PHOTO: DIANNE ROBERTS

Earth's highest peak is mostly granite, often climbed, and badly littered as a result. But it is also still a pure symbol of reaching high. On Earth Day, a joint Russian-Chinese-American team will attempt the summit of Everest. This time, the symbolism will be more mixed. And richer. Peace and environment.  

Jim Whittaker: Expedition Leader

The thing about Jim Whittaker is not that he's big, even though he was big even when he was little. It's that he's so damned strong. Somehow, forces such as gravity that challenge us every day net out as a bit weaker around Whittaker.

Once I visited him at a 40-foot-long cabin he had built out of tons of logs and driftwood he hauled up a cliff from the beach on the Washington coast. The cabin was slightly atilt on its pilings, so he simply jacked it up. All by himself. I looked around for a large blue ox.

Sports Illustrated was right when it gushed that Whittaker was America's strongest mountaineer. That was in 1963, after he had stood on the 29,028-foot summit of Mount Everest, the first American to do so. That seems long ago. It was a year after Silent Spring was published, the same year that civil rights demonstrations erupted in the South, a "hot line" was established between Washington and Moscow, atmospheric nuclear tests were banned, and Kennedy was shot. Jim Whittaker's achievement brought him fame in a time needing heroes. He was lionized: Americans had conquered Mount Everest. Indeed, had it not been for the Revolutionary War, Whittaker might well be known these days as Sir James.

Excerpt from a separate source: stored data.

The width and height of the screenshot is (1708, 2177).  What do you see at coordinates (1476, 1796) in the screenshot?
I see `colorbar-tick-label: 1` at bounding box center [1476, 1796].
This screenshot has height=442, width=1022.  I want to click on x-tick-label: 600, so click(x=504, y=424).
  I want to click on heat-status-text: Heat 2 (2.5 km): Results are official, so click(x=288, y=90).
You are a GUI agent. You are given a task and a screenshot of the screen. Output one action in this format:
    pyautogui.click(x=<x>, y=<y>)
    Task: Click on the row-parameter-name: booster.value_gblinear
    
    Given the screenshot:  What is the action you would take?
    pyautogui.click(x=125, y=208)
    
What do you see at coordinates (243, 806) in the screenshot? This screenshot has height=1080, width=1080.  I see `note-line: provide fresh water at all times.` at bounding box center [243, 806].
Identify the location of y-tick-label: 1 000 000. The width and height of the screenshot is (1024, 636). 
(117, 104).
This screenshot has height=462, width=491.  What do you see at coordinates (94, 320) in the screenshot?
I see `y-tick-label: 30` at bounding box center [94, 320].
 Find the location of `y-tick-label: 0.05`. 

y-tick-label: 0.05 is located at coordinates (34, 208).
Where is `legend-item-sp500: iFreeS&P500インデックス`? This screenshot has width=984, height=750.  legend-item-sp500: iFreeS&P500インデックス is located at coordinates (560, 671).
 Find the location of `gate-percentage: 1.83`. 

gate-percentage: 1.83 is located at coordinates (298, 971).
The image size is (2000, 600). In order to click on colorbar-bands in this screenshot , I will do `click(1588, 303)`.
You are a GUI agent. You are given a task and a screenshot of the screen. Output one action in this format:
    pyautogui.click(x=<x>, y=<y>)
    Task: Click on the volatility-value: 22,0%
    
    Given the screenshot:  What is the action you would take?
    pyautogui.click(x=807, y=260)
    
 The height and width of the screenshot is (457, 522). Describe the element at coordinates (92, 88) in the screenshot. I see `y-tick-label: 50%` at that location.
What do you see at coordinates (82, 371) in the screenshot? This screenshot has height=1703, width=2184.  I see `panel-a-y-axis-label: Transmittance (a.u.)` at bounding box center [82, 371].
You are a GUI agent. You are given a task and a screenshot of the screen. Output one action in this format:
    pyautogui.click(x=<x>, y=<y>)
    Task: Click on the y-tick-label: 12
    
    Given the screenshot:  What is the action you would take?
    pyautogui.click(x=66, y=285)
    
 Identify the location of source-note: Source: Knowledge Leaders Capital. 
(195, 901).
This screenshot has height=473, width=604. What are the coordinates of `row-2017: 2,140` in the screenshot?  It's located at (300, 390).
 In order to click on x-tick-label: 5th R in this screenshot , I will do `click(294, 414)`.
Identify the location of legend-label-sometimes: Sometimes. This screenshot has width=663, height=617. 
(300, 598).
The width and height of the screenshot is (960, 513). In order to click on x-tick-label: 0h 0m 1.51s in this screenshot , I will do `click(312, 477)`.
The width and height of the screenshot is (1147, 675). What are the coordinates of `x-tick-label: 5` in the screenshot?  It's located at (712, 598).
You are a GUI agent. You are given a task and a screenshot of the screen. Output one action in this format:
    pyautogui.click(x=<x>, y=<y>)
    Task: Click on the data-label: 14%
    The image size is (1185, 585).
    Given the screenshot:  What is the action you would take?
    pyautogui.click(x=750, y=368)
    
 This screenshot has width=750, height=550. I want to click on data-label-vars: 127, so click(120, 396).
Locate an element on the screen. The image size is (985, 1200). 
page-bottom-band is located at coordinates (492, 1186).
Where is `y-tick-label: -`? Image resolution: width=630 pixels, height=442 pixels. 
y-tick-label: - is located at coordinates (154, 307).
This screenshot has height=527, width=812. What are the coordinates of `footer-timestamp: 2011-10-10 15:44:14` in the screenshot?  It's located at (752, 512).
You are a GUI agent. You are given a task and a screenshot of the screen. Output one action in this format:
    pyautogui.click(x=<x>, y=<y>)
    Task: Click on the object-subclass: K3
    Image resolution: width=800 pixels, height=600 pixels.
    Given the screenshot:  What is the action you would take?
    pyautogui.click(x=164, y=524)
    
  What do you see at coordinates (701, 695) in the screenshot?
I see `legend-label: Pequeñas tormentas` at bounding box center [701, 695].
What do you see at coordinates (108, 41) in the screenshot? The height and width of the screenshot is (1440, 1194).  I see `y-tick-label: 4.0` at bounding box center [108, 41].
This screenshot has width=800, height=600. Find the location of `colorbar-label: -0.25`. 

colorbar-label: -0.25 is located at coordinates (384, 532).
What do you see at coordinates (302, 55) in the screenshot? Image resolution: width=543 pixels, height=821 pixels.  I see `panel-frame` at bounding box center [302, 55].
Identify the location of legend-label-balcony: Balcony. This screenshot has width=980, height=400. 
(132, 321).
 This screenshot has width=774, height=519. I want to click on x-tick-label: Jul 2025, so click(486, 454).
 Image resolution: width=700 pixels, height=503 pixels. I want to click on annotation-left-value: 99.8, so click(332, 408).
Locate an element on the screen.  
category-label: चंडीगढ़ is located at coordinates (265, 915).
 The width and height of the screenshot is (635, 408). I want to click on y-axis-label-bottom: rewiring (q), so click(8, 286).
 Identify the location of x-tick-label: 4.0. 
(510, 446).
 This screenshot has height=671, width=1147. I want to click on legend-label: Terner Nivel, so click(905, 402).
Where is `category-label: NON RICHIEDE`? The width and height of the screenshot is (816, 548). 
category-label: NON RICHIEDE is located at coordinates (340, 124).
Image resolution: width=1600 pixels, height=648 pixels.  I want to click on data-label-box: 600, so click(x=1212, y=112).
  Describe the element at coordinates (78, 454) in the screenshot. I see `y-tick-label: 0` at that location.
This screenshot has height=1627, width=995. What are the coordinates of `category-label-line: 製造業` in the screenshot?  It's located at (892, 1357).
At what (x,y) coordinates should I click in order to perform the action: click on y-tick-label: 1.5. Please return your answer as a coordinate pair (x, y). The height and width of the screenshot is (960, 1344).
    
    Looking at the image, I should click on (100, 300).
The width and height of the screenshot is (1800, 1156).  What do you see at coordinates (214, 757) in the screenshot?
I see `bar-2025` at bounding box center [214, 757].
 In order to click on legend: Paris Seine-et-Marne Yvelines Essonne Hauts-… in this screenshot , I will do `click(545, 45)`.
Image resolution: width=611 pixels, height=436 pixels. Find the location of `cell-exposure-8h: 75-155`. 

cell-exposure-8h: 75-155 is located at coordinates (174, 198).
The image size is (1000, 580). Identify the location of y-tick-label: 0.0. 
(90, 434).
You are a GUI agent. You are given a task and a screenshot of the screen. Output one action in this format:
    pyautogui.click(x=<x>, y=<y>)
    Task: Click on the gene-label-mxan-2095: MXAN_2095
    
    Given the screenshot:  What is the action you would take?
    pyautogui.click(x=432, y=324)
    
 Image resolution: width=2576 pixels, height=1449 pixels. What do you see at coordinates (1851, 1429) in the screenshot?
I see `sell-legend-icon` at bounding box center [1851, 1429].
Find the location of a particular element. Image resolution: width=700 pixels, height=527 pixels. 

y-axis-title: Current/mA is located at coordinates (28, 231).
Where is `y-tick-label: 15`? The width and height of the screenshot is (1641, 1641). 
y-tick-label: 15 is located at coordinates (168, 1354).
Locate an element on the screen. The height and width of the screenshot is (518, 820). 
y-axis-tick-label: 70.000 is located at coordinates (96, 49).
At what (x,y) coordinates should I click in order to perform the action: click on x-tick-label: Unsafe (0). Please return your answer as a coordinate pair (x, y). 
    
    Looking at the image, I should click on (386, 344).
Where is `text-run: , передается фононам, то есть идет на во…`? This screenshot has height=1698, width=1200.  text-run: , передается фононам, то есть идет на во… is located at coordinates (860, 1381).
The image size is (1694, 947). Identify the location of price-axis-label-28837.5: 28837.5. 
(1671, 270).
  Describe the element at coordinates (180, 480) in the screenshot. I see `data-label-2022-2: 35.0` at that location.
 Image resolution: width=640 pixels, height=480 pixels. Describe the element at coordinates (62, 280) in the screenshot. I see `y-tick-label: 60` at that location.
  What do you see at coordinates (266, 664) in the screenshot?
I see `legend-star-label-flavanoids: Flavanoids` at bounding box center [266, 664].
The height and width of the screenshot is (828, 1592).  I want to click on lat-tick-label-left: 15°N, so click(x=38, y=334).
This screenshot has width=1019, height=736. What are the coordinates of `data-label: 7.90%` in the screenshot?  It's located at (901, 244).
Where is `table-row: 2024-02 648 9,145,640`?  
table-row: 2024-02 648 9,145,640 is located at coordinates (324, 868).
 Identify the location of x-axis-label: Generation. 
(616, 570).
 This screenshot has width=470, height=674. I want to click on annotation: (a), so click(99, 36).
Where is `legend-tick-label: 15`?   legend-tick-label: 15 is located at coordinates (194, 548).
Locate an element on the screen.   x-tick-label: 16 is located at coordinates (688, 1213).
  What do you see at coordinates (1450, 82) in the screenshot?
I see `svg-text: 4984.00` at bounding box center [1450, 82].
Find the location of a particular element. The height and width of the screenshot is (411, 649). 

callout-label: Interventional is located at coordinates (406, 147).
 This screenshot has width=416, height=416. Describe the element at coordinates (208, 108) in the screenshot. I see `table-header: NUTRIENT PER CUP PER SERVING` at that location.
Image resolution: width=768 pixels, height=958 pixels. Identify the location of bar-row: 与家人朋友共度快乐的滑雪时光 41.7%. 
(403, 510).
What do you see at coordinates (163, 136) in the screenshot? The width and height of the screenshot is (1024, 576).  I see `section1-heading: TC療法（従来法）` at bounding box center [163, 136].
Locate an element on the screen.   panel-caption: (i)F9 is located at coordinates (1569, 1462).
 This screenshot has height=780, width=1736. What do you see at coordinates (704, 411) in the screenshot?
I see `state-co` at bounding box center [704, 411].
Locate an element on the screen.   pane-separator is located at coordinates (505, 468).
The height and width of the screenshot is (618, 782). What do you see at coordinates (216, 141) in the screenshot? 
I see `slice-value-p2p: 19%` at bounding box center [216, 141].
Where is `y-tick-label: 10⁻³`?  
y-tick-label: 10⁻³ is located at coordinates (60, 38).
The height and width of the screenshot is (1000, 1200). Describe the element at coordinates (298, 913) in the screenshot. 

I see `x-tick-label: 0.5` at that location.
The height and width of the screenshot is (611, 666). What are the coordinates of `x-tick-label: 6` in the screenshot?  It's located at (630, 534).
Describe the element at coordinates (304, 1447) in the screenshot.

But, as he wrote later, "We knew we had not conquered the mountain. Our team struggled for months. We had lost one man in an ice fall; others lost toes and fingers. We were survivors of the mountain. To claim we had conquered this monument of nature would have been flagrant arrogance, for there was no enemy up there to be conquered…no enemy but ourselves, our weaknesses and errors."

A big man with big ideas, he looked around for another challenge, and his eye lit on the summit of K2 in Pakistan, the second highest peak on the planet. After one attempt that failed, he led the first American team up that mountain too, in 1978. Then, during descent, it struck him that he was running out of mountains to climb.